Plane-marching PSE wavepacket models for perfectly-expanded twin jets

TL;DR

This paper develops wavepacket models for supersonic twin jets using plane-marching stability equations and validates them with experimental data, revealing complex interactions and structures in the jet noise generation process.

Contribution

It introduces a novel wavepacket modeling approach for twin jets based on mean flow stability analysis and validates it against experimental measurements.

Findings

Wavepackets show similarities to single jets but with deviations in phase speed for closely-spaced jets.

Modelled wavepackets exhibit tilted ring-like and distorted structures, differing from axisymmetric jets.

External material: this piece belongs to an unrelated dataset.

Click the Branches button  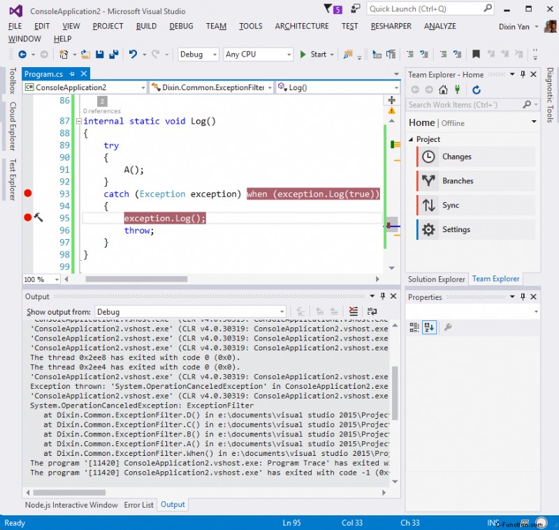pos(457,181)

High alignment coefficients validate the modeling strategy at certain frequencies.

Abstract

The importance of wavepackets in the generation of mixing noise in twin jets is expected by extrapolation of the insights previously obtained from the study of single isolated jets. This work presents wavepacket models for supersonic round twin jets operating at perfectly-expanded conditions, computed via plane-marching parabolized stability equations based on mean flows obtained from the compressible RANS equations. High-speed schlieren visualizations and non-time-resolved PIV measurements are performed to obtain experimental datasets for validating the modelling strategy. The RANS solutions are found to be in good quantitative agreement with the PIV mean-flow measurements, confirming the ability of the approach to capture the interaction between jets at the mean-flow level. The obtained wavepackets consist of toroidal and flapping fluctuations of the twin-jet system, and show similarities with those of single axisymmetric jets. However, for the case of closely-spaced jets, they exhibit deviations in the phase speed of structures travelling in the outer mixing layer and those travelling in the inner one, leading to different non-axisymmetric behaviours. In particular, toroidal twin-jet wavepackets feature tilted ring-like structures with respect to the jet axis, while flapping twin-jet wavepackets are distorted and lose the clean checkerboard pattern typically observed in $m = 1$ modes in axisymmetric jets. A quantitative comparison of the modelled wavepackets with experimentally-educed coherent structures is performed in terms of their structural agreement measured through an alignment coefficient, providing a first validation of the modelling strategy. Alignment coefficients are found to be particularly high in the intermediate range of studied frequencies.